Common Sense Published

Thomas Paine's 47-page pamphlet Common Sense, published anonymously in Philadelphia on 10 January 1776, sold an estimated 100,000 copies within three months and perhaps 500,000 over the course of the war — in a colonial population of roughly 2.5 million. Written in clear, accessible prose deliberately aimed at tradesmen and farmers rather than the educated elite, it made three arguments: that monarchy as a form of government was irrational and absurd on its face; that the British connection had never served American interests and was not worth defending; and that independence was not a last resort but an affirmative good — the opportunity to found a new kind of republic free of aristocracy and inherited privilege. Paine, an English immigrant who had arrived in Philadelphia only fourteen months earlier with a letter of introduction from Benjamin Franklin, brought to the colonial debate an outsider's clarity.

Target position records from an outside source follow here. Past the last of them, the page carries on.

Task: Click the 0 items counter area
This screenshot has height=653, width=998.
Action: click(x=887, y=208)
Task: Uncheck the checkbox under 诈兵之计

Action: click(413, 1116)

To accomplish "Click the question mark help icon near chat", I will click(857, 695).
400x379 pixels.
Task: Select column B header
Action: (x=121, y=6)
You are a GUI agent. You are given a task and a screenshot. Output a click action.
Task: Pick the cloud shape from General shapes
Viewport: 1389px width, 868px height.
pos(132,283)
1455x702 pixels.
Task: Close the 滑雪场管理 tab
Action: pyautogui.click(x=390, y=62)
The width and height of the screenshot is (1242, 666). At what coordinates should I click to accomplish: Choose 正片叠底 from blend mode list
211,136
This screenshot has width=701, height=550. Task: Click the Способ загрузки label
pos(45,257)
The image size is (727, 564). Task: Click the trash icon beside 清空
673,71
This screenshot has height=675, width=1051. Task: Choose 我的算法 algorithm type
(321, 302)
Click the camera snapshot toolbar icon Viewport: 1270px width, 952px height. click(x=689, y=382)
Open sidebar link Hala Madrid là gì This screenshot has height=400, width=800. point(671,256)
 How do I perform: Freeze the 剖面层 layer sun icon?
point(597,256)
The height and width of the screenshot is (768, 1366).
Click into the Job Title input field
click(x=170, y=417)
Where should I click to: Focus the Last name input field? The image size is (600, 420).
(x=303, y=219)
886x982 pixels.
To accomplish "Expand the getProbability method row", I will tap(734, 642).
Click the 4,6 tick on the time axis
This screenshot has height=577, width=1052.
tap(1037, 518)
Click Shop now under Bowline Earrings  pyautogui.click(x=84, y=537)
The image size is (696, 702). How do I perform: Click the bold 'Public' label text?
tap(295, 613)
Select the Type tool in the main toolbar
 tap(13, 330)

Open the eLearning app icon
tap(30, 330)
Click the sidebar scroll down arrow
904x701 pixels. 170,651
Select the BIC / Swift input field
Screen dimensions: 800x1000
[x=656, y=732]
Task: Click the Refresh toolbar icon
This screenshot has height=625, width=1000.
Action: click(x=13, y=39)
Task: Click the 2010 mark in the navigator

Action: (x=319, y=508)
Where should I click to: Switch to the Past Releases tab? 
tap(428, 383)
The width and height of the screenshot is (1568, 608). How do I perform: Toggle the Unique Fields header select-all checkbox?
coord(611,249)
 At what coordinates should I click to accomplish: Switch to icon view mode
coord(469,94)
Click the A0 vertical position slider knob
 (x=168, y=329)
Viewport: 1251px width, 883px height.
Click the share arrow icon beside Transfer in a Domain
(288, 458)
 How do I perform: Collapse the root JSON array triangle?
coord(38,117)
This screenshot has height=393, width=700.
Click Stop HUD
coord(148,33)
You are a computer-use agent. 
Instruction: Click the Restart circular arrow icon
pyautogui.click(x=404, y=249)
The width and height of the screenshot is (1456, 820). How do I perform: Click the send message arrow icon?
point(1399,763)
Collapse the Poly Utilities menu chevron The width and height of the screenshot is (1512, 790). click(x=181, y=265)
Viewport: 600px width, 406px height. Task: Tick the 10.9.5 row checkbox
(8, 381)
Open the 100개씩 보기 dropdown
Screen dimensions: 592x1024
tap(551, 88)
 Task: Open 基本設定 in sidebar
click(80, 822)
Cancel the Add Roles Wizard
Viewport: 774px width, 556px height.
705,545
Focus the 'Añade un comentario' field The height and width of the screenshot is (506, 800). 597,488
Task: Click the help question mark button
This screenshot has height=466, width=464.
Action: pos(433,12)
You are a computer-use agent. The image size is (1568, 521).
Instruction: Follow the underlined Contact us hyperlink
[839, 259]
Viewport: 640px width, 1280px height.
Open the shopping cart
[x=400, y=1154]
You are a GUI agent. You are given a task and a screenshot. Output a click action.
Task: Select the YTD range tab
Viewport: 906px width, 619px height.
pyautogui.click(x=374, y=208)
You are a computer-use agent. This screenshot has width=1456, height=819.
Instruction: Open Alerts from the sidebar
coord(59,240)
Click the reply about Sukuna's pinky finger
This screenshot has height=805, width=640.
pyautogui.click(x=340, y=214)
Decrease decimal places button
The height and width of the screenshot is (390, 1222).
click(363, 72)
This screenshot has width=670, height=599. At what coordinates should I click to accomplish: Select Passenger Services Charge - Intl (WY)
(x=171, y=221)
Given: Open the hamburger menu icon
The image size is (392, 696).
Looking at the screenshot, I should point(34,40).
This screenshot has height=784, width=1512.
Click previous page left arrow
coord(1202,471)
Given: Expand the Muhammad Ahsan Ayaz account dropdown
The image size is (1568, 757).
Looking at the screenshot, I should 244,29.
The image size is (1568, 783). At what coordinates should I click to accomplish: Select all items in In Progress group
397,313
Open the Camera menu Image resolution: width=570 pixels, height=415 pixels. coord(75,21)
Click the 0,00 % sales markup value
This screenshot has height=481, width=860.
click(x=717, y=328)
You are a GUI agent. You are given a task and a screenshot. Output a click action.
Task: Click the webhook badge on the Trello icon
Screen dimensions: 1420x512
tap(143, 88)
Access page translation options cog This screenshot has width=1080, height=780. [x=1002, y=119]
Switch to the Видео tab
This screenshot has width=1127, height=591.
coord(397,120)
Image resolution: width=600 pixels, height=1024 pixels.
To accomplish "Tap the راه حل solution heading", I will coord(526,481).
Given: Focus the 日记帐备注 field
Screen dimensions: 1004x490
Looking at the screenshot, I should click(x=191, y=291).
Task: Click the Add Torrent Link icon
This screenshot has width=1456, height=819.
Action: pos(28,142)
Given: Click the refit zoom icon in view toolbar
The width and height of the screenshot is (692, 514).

The existing argument had been conducted almost entirely in the legal language of parliamentary rights, precedent, and constitutional claims against specific abuses; Paine reframed it as a moral and political question about self-governance itself. George Washington had the pamphlet read to his troops. Jefferson later acknowledged its influence on the Declaration of Independence's preamble. Common Sense did not create the independence movement, but it transformed the climate in which the Continental Congress's June 1776 votes on independence occurred.